Reputation: 41
I've PySpark dataframe df
data = {'Passenger-Id': {0: 1, 1: 2, 2: 3, 3: 4, 4: 5},'Age': {0: 22, 1: 38, 2: 26, 3: 35, 4: 35}}
df_pd = pd.DataFrame(data, columns=data.keys())
df = spark.createDataFrame(df_pd)
+------------+---+
|Passenger-Id|Age|
+------------+---+
| 1| 22|
| 2| 38|
| 3| 26|
| 4| 35|
| 5| 35|
+------------+---+
This works
df.filter(df.Age == 22).show()
But below doesn't work, due to - in the column name
df.filter(df.Passenger-Id == 2).show()
AttributeError: 'DataFrame' object has no attribute 'Passenger'
I'm facing same issue in spark sql too,
spark.sql("SELECT Passenger-Id FROM AutoMobile").show()
spark.sql("SELECT automobile.Passenger-Id FROM AutoMobile").show()
Getting below error
AnalysisException: cannot resolve 'Passenger
' given input columns: [automobile.Age, automobile.Passenger-Id]
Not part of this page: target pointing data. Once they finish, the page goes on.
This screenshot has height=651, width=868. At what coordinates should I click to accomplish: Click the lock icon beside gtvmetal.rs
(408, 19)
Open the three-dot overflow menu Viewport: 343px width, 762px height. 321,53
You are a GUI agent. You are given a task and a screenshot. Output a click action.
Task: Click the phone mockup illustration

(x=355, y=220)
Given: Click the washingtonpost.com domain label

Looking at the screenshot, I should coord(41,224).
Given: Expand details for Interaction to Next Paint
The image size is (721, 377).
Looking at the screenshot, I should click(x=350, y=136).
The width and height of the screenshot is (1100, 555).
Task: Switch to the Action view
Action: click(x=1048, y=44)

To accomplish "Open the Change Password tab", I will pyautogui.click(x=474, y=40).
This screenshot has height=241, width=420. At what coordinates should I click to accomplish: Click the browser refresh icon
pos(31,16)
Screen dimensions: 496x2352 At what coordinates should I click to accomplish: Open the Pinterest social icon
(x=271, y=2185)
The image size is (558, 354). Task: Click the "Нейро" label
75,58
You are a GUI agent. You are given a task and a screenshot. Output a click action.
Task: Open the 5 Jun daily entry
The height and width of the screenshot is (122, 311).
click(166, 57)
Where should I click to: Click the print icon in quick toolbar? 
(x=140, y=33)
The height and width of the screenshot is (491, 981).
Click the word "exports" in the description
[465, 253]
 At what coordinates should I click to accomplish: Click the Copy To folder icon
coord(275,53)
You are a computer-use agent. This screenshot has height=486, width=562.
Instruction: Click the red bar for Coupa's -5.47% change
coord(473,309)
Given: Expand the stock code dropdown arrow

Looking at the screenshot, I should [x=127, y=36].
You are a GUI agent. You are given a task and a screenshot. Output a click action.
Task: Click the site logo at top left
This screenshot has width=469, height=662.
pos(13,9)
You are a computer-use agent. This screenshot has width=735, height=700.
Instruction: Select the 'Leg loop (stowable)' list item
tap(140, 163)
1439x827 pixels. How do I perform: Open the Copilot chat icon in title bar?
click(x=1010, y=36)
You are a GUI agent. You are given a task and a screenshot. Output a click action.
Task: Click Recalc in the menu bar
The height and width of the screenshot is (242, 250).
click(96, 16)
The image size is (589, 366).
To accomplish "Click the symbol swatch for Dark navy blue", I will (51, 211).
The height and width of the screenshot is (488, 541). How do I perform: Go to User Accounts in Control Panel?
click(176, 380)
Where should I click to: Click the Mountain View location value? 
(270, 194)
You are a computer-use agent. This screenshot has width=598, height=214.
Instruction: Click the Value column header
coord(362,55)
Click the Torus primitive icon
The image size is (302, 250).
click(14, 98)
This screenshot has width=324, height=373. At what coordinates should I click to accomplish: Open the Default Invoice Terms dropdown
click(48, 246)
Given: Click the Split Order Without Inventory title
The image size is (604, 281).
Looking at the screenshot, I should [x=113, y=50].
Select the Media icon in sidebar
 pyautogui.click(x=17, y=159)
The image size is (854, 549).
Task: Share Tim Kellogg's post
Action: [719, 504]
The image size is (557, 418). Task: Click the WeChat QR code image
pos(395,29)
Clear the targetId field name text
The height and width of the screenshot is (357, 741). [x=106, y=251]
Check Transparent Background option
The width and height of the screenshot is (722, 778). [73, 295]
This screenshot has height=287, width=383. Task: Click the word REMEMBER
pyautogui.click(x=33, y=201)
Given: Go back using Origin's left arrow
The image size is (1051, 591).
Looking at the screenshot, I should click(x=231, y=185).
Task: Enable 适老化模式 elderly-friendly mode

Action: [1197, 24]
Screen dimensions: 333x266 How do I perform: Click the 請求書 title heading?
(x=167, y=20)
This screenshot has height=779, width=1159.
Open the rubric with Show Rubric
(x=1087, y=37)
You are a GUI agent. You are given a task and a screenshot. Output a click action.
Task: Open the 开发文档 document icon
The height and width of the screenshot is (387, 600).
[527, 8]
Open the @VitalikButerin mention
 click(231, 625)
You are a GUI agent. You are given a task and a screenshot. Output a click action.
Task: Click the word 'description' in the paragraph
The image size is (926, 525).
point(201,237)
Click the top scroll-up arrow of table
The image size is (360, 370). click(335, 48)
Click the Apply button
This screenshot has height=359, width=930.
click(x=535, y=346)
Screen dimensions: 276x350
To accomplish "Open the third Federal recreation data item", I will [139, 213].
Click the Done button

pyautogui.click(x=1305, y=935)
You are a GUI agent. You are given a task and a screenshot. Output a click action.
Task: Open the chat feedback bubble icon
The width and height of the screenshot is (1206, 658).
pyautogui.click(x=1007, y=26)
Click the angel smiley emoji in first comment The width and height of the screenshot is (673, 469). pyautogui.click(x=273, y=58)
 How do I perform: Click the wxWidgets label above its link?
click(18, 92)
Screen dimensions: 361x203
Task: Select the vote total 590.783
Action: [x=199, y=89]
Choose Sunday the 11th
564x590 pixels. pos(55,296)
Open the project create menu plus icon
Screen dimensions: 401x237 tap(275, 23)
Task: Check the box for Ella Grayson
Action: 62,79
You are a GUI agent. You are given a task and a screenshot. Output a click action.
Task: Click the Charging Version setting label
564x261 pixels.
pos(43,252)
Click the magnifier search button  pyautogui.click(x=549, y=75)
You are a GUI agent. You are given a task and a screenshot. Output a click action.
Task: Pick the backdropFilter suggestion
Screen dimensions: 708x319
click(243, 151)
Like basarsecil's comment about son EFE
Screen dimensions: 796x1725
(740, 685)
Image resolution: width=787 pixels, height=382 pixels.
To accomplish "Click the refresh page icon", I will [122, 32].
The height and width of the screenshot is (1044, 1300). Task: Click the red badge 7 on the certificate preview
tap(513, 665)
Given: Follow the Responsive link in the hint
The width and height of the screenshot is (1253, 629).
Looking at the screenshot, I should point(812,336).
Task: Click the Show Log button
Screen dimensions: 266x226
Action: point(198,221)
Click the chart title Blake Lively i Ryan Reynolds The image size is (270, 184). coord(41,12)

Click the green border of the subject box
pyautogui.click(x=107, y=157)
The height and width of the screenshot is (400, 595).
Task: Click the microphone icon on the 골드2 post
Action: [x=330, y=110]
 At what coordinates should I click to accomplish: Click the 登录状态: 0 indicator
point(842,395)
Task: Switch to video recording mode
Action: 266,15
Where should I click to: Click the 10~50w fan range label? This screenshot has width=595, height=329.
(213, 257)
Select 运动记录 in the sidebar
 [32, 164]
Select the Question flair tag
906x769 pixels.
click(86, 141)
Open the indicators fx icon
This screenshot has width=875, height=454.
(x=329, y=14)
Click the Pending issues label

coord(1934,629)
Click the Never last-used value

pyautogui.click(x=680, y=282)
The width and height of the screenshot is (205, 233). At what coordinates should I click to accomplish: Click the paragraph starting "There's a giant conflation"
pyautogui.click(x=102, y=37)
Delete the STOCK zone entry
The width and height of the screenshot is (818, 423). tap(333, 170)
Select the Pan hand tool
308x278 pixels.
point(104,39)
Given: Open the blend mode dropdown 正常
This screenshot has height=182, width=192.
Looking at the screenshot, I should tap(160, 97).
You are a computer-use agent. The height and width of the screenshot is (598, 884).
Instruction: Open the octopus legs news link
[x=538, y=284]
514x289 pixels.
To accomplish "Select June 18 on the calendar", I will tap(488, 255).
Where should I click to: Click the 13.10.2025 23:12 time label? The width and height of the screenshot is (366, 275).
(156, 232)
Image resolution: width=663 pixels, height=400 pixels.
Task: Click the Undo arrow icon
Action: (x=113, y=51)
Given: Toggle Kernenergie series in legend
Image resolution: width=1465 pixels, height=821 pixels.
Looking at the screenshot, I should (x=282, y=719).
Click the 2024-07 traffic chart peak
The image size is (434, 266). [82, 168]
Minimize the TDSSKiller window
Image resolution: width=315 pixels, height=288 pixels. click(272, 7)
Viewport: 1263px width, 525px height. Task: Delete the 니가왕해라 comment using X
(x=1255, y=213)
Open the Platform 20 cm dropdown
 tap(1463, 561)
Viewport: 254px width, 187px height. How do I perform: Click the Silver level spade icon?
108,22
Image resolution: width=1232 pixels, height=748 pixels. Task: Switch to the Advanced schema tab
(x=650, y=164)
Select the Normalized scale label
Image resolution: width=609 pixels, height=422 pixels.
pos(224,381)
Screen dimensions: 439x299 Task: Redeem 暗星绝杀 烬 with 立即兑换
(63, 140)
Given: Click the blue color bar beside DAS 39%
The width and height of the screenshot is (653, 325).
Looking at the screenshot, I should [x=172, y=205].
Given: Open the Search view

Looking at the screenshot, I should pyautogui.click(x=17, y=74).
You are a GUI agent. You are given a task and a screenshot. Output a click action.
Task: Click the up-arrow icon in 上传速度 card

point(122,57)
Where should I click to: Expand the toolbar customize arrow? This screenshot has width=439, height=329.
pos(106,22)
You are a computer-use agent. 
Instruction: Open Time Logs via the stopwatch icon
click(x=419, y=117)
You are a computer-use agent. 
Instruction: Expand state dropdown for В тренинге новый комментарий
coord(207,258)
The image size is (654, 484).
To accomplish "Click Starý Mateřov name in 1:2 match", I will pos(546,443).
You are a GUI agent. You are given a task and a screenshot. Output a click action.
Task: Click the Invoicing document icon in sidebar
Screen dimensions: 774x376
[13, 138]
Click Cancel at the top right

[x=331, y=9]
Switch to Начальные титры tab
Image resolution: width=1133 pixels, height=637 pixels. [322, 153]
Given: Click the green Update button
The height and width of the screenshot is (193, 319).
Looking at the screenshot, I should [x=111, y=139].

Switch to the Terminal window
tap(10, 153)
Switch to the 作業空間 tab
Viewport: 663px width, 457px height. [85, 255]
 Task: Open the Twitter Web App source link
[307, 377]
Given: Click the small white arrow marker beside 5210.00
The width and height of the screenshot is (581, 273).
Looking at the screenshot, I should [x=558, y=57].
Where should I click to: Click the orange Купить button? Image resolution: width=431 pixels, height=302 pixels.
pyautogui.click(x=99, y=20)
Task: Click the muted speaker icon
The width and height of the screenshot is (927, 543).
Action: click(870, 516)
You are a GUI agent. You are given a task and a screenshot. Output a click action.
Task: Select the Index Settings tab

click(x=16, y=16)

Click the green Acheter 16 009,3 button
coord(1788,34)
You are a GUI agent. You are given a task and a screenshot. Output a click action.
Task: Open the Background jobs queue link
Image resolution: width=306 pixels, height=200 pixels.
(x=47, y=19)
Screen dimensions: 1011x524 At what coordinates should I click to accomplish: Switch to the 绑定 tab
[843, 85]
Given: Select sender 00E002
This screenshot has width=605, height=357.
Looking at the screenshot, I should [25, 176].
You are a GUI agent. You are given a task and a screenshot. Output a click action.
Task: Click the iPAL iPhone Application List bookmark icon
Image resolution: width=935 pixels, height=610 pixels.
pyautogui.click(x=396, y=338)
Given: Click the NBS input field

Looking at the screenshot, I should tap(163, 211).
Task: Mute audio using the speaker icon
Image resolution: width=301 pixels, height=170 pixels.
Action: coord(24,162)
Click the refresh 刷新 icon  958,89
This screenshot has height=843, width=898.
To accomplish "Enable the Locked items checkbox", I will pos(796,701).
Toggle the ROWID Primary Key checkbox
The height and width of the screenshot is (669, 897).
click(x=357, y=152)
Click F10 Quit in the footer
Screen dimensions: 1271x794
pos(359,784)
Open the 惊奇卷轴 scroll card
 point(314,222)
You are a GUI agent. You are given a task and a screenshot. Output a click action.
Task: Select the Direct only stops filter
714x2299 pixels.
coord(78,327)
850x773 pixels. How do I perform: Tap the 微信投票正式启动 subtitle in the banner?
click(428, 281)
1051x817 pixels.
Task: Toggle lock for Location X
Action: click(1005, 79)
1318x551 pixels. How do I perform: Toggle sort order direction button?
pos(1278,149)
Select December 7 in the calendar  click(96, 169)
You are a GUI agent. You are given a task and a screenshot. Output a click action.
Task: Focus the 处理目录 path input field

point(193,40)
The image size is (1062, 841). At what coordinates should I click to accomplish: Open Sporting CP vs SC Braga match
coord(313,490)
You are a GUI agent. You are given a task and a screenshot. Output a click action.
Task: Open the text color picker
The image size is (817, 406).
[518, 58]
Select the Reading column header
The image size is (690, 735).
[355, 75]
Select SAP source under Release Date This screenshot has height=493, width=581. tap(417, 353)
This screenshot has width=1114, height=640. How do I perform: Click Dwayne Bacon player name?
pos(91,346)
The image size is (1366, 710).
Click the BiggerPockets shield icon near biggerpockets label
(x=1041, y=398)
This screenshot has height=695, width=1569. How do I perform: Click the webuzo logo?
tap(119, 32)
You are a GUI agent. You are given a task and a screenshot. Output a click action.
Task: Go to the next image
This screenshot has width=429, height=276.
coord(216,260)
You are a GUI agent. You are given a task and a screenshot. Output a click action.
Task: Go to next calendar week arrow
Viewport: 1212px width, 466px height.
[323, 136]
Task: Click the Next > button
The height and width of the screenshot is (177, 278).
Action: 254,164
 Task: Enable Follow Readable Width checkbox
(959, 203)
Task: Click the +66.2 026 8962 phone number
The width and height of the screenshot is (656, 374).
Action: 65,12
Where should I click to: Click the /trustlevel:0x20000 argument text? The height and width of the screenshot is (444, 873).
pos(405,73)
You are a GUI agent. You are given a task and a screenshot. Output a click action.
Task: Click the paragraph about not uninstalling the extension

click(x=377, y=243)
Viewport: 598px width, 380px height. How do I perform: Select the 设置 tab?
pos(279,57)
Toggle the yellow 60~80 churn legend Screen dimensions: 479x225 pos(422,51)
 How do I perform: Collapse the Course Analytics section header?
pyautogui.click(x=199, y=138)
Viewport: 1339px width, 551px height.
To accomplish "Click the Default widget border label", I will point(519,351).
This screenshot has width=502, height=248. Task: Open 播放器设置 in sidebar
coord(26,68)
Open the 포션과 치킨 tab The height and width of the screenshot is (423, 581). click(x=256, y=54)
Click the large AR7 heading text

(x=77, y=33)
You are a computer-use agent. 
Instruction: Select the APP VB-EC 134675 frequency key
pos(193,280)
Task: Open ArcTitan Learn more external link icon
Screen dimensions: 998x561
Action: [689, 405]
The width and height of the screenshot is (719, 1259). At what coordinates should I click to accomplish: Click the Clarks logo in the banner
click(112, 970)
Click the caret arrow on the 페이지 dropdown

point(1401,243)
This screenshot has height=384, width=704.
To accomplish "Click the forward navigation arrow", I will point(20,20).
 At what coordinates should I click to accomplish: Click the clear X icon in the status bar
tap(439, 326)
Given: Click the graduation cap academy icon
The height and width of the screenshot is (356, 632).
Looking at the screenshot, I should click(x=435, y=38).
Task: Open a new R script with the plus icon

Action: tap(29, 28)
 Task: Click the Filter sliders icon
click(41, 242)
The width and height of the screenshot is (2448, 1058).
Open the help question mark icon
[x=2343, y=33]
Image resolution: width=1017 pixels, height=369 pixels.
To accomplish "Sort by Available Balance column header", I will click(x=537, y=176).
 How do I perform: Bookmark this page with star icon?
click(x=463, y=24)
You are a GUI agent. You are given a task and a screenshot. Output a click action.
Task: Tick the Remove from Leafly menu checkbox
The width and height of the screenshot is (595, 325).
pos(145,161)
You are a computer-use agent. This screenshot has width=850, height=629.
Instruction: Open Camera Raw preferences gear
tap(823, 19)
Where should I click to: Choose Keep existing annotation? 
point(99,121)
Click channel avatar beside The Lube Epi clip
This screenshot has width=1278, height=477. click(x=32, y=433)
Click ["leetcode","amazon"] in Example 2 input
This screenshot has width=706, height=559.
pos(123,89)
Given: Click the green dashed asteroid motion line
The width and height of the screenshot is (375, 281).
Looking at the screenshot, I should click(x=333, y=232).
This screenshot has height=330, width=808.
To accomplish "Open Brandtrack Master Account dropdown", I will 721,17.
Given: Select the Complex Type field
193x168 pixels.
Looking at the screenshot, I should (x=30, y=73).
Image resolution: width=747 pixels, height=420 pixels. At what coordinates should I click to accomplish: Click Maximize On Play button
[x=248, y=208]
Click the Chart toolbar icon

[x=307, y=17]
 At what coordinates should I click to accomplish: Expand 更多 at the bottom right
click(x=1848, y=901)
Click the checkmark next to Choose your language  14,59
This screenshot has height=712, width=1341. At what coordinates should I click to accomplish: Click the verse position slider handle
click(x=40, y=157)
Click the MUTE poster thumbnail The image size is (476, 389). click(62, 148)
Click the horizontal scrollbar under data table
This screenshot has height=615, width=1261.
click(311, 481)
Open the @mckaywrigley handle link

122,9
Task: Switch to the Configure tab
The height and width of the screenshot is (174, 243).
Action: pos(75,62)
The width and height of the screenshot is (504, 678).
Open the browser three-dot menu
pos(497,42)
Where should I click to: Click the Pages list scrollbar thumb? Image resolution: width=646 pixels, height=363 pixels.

Tried giving the column name with in single quote, as advised in some sources, now it just prints column mentioned in query
spark.sql("SELECT 'Passenger-Id' FROM AutoMobile").show()
+------------+
|Passenger-Id|
+------------+
|Passenger-Id|
|Passenger-Id|
|Passenger-Id|
|Passenger-Id|
|Passenger-Id|
+------------+
Upvotes: 0
Views: 2934
Reputation: 509
The below worked for me, double quotes inside a single quote.
import pyspark.sql.functions as F
df.filter(F.col('"Passenger-Id"')== 2).show()
Upvotes: -1
Reputation: 20445
Since you have hiphen in column name, I suggest you to use col()
function from sql.functions
import pyspark.sql.functions as F
df.filter(F.col('Passenger-Id')== 2).show()
Here is the result
+------------+---+
|Passenger-Id|Age|
+------------+---+
| 2| 38|
+------------+---+
Noe for sql syntax, you need to use special character " ` " not single quote, like below
df.createOrReplaceTempView("AutoMobile")
spark.sql("SELECT * FROM AutoMobile where `Passenger-Id`=2").show()
Upvotes: 6